[[ Listed entries, beginning ]]
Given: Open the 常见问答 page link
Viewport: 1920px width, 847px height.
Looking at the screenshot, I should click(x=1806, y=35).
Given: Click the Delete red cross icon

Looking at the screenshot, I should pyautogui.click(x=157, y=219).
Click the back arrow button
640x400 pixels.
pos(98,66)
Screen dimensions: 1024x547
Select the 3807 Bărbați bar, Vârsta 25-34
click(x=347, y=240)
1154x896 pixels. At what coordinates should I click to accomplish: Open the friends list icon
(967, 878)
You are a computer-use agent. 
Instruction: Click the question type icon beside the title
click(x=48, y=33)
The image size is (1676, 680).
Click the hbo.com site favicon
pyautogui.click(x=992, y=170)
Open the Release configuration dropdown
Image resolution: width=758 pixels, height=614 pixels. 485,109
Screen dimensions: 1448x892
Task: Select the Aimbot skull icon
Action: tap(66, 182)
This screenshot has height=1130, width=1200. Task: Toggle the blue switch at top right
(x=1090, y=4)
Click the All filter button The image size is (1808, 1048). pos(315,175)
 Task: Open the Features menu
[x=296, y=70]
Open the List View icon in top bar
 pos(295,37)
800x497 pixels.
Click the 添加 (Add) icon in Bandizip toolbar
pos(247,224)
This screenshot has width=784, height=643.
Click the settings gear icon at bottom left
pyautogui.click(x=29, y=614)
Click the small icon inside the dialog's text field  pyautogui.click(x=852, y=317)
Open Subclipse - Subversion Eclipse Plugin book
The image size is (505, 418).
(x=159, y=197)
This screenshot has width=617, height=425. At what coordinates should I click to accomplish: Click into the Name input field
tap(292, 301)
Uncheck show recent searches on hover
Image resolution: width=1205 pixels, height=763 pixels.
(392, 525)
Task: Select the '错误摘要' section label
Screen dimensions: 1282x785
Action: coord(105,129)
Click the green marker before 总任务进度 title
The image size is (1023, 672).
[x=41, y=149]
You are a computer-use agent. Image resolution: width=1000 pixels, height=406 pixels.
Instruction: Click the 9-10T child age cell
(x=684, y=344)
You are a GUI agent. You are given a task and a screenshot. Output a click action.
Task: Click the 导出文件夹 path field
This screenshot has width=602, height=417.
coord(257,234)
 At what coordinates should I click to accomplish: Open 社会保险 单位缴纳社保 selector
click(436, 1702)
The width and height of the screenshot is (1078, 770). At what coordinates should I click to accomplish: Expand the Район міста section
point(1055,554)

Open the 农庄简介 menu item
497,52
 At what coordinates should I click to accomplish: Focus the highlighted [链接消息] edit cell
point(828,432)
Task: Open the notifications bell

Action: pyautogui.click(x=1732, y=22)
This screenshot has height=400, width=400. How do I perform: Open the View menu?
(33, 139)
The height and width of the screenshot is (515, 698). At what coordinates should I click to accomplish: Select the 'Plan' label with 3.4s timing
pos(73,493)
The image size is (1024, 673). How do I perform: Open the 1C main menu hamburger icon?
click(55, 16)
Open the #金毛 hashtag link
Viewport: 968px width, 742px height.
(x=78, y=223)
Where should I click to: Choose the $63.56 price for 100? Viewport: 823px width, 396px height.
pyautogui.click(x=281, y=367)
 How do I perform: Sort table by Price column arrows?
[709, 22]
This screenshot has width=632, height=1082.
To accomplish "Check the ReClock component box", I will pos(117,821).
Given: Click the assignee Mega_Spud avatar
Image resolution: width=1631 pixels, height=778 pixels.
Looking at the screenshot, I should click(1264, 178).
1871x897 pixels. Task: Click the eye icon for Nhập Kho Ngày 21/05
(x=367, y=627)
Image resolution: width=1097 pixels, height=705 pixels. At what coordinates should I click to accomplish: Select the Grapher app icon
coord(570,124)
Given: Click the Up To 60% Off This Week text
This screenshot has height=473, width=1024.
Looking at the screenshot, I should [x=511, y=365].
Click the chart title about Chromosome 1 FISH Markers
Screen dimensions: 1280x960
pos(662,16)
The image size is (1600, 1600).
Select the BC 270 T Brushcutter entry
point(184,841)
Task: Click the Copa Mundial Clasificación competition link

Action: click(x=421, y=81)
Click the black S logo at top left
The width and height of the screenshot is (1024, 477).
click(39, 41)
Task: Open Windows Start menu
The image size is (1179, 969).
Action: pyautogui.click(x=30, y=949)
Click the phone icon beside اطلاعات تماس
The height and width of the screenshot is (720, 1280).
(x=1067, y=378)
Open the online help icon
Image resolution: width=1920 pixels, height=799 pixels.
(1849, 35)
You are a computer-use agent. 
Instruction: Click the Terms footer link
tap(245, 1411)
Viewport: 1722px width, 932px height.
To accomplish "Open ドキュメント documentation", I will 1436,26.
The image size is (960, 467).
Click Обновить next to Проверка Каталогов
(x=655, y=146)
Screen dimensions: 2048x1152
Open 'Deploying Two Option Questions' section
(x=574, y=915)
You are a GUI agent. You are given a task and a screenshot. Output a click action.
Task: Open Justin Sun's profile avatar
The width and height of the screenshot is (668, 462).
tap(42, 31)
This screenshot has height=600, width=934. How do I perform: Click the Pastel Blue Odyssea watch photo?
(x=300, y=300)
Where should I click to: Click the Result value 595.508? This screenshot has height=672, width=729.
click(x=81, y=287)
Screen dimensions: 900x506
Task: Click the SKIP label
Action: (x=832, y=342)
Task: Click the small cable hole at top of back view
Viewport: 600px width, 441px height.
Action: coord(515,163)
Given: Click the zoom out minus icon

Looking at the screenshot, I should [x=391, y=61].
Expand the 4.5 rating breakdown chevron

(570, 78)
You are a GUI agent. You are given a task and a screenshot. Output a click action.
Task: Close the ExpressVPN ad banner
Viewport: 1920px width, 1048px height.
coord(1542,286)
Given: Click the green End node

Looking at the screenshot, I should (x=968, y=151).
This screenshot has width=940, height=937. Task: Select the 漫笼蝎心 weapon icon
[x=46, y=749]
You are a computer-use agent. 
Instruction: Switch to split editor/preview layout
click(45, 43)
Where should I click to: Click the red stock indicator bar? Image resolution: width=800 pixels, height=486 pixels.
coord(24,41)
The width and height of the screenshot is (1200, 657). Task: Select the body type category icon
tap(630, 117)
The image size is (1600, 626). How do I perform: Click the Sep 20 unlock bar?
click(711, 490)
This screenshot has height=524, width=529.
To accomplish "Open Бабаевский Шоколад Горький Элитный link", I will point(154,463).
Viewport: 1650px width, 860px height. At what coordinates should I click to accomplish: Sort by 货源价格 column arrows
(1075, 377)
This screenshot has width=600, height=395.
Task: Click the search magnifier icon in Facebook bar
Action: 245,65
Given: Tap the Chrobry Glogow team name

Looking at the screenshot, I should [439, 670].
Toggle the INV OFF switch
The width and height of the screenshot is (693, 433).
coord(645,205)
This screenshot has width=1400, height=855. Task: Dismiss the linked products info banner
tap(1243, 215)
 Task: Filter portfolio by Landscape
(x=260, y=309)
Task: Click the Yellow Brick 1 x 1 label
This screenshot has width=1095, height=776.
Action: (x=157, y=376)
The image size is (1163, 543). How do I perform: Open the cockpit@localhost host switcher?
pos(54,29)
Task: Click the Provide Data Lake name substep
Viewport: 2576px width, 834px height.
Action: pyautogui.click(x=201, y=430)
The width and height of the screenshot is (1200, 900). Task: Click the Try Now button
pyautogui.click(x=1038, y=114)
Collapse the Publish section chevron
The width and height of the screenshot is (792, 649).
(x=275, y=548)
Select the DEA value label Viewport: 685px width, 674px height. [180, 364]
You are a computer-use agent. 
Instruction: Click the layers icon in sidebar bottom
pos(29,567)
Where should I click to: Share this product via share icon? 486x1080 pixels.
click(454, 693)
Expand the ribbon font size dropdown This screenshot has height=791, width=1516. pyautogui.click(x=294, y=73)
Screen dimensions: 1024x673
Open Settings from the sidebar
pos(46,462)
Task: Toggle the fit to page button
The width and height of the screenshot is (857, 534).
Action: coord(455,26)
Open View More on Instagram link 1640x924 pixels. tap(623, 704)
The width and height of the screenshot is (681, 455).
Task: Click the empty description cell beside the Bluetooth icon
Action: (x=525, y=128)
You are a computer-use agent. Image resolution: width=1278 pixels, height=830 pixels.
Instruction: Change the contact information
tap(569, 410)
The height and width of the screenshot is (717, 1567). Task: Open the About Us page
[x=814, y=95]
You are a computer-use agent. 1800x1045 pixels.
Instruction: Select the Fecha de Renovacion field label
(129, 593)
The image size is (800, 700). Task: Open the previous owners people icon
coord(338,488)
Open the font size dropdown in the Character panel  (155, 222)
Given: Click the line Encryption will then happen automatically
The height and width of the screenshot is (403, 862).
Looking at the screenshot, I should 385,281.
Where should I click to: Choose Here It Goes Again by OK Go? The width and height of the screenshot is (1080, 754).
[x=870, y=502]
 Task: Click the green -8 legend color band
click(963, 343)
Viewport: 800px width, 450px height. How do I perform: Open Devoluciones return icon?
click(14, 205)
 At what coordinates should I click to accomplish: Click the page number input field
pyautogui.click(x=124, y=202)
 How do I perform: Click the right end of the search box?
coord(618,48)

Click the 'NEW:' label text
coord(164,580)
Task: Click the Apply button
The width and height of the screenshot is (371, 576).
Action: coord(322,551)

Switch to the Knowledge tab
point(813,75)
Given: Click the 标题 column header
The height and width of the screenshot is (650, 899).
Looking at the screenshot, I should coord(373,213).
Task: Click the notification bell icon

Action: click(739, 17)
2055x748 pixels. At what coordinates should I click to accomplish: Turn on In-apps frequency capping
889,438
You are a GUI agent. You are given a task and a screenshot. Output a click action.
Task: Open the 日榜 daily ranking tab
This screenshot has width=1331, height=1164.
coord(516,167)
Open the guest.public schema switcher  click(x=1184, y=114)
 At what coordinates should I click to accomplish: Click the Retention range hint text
[[ Listed entries, end ]]
■ Your instructions: Return exactly the lines above from the line that has "Task: Click the green -8 legend color band" through the line that has "Given: Click the 标题 column header", inclusive, and nothing else.

■ Result of the task:
 Task: Click the green -8 legend color band
click(963, 343)
Viewport: 800px width, 450px height. How do I perform: Open Devoluciones return icon?
click(14, 205)
 At what coordinates should I click to accomplish: Click the page number input field
pyautogui.click(x=124, y=202)
 How do I perform: Click the right end of the search box?
coord(618,48)

Click the 'NEW:' label text
coord(164,580)
Task: Click the Apply button
The width and height of the screenshot is (371, 576).
Action: coord(322,551)

Switch to the Knowledge tab
point(813,75)
Given: Click the 标题 column header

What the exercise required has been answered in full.